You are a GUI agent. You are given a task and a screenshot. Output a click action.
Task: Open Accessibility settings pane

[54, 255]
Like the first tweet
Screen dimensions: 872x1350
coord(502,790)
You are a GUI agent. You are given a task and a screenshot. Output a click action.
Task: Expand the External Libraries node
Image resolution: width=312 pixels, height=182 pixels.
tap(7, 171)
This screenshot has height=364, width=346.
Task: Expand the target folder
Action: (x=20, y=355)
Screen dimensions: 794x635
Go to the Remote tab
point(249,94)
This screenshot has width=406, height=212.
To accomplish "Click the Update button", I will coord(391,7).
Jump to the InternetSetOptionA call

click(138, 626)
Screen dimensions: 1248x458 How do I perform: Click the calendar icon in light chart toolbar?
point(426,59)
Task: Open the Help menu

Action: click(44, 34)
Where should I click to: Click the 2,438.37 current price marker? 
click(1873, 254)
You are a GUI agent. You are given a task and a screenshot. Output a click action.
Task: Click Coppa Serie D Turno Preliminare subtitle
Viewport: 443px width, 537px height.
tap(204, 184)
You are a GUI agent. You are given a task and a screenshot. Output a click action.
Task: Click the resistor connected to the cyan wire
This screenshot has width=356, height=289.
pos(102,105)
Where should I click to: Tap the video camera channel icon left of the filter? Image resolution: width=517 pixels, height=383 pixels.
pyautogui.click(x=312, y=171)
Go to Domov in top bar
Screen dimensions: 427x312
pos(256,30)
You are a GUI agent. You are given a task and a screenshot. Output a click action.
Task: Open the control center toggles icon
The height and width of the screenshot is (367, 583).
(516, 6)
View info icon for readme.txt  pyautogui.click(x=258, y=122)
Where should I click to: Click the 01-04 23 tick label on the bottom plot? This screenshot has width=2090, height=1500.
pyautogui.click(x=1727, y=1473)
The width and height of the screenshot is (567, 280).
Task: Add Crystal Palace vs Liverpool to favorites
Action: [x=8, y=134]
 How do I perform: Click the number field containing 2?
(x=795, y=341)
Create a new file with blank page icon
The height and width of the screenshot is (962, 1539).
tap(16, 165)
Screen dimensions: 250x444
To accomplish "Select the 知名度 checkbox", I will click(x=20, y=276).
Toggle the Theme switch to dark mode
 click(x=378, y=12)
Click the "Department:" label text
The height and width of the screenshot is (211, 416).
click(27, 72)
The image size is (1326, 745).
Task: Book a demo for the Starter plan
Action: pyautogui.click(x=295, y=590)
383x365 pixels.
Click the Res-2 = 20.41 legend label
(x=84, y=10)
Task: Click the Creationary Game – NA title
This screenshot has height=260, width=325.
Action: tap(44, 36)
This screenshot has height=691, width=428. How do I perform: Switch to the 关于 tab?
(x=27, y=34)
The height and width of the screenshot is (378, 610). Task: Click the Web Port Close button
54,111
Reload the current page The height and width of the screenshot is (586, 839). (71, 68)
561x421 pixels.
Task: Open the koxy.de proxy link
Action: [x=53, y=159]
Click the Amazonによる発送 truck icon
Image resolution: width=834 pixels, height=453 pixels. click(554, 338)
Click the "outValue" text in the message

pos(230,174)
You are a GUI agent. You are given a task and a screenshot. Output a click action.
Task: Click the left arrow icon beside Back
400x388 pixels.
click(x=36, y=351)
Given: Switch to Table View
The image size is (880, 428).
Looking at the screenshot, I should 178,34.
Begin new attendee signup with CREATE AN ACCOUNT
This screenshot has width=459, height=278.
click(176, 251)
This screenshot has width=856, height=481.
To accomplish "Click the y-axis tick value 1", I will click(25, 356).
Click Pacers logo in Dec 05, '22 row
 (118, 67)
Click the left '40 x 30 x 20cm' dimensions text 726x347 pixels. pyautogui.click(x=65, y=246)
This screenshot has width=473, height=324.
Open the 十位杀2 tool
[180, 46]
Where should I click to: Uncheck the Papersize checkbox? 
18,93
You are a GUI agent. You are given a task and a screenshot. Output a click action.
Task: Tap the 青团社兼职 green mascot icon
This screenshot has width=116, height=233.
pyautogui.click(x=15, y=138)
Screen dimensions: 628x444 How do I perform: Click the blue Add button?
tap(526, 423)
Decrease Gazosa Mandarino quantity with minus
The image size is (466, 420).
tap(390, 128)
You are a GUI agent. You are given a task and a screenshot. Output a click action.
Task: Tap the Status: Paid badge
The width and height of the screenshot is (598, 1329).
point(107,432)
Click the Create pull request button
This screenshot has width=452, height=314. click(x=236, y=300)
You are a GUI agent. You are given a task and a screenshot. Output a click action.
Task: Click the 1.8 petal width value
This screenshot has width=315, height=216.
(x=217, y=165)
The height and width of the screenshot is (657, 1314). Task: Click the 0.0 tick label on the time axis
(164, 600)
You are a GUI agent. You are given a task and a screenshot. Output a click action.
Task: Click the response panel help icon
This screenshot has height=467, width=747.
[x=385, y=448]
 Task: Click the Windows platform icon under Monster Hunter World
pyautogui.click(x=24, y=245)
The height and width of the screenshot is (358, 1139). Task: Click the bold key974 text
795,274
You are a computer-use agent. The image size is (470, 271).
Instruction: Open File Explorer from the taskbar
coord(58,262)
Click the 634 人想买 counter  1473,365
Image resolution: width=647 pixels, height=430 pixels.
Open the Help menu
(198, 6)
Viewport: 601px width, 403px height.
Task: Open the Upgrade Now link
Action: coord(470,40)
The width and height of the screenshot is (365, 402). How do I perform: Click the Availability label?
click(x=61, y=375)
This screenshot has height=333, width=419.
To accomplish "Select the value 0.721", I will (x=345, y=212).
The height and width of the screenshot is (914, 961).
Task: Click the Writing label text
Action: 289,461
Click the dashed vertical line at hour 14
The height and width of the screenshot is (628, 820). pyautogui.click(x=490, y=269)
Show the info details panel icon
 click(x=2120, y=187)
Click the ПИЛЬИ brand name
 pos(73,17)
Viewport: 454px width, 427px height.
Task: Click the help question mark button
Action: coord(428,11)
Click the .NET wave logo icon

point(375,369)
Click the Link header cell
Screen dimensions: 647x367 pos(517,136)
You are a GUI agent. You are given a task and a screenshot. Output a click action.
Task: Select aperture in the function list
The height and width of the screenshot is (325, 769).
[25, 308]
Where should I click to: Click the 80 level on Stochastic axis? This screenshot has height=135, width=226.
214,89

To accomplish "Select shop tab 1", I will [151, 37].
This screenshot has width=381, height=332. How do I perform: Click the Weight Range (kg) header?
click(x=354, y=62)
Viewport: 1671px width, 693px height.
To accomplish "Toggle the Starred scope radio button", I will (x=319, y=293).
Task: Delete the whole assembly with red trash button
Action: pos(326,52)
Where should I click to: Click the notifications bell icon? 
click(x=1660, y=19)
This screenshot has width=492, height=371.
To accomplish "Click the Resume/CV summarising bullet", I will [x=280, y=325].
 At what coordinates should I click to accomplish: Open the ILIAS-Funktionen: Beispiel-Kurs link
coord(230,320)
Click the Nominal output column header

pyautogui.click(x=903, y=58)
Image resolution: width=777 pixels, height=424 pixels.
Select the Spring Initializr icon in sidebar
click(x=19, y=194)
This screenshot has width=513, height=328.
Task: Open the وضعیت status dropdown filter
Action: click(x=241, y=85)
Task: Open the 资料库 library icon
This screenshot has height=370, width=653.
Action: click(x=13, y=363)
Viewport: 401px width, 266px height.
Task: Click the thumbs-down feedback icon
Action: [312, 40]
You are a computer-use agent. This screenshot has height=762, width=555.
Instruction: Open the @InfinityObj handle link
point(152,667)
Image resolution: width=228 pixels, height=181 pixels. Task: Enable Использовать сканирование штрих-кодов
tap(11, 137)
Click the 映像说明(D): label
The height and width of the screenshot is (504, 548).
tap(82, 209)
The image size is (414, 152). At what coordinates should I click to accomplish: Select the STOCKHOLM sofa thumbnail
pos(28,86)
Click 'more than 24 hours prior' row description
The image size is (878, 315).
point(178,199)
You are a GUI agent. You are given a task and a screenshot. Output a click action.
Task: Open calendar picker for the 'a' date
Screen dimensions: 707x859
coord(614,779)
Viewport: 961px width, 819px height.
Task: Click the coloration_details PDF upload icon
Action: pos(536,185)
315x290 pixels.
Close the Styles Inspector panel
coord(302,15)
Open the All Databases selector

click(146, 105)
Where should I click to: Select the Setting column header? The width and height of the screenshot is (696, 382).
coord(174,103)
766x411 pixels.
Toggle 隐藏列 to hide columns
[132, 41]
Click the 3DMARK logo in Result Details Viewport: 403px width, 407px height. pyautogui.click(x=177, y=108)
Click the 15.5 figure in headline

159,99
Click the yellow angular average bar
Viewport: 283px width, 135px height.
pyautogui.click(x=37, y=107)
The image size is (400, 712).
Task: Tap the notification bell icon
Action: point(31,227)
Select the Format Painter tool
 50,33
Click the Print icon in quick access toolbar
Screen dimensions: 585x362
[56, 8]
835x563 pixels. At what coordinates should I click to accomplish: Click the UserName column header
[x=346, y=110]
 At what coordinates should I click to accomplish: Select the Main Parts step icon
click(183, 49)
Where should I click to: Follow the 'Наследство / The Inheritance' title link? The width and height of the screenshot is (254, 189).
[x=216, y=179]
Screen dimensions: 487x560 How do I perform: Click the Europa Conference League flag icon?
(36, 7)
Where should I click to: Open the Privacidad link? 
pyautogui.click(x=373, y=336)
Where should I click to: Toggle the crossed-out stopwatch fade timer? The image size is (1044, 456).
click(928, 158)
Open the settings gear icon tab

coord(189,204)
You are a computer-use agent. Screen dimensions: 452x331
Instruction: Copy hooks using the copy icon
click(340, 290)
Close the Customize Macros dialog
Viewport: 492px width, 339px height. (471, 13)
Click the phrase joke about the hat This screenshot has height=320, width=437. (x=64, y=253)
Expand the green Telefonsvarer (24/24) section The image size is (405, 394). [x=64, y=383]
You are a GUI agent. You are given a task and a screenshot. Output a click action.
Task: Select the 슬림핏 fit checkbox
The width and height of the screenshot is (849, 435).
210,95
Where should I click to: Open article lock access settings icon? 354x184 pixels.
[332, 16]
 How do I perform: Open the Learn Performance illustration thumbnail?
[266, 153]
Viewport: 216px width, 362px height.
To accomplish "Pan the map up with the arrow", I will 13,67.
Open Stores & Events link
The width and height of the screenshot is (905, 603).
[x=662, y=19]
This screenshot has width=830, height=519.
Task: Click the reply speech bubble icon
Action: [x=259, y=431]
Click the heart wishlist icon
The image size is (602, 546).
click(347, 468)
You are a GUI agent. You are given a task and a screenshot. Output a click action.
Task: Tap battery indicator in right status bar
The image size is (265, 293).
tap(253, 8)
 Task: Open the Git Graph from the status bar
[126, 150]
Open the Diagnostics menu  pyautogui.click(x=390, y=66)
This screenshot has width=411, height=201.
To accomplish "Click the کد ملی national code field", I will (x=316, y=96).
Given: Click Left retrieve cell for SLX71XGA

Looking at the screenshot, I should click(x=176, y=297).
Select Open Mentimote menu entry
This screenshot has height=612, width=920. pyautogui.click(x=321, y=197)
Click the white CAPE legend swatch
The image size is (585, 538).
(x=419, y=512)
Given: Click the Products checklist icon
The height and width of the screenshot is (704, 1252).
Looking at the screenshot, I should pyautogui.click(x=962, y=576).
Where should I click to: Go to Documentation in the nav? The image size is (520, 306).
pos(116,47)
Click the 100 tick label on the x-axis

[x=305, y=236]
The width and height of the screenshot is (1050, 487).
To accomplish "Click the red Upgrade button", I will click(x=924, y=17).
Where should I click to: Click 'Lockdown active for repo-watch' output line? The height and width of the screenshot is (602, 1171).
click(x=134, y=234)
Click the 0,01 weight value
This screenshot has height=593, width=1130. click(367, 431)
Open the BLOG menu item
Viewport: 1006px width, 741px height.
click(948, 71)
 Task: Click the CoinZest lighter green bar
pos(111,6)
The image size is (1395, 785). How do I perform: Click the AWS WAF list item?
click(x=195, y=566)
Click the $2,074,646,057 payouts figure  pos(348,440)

═══

> [Problem statement] Each line that mentions the string "computer" must be copied from the listing.

> [Response area]
You are a computer-use agent. The image size is (470, 271).
You are a computer-use agent. This screenshot has height=762, width=555.
You are a computer-use agent. Screen dimensions: 452x331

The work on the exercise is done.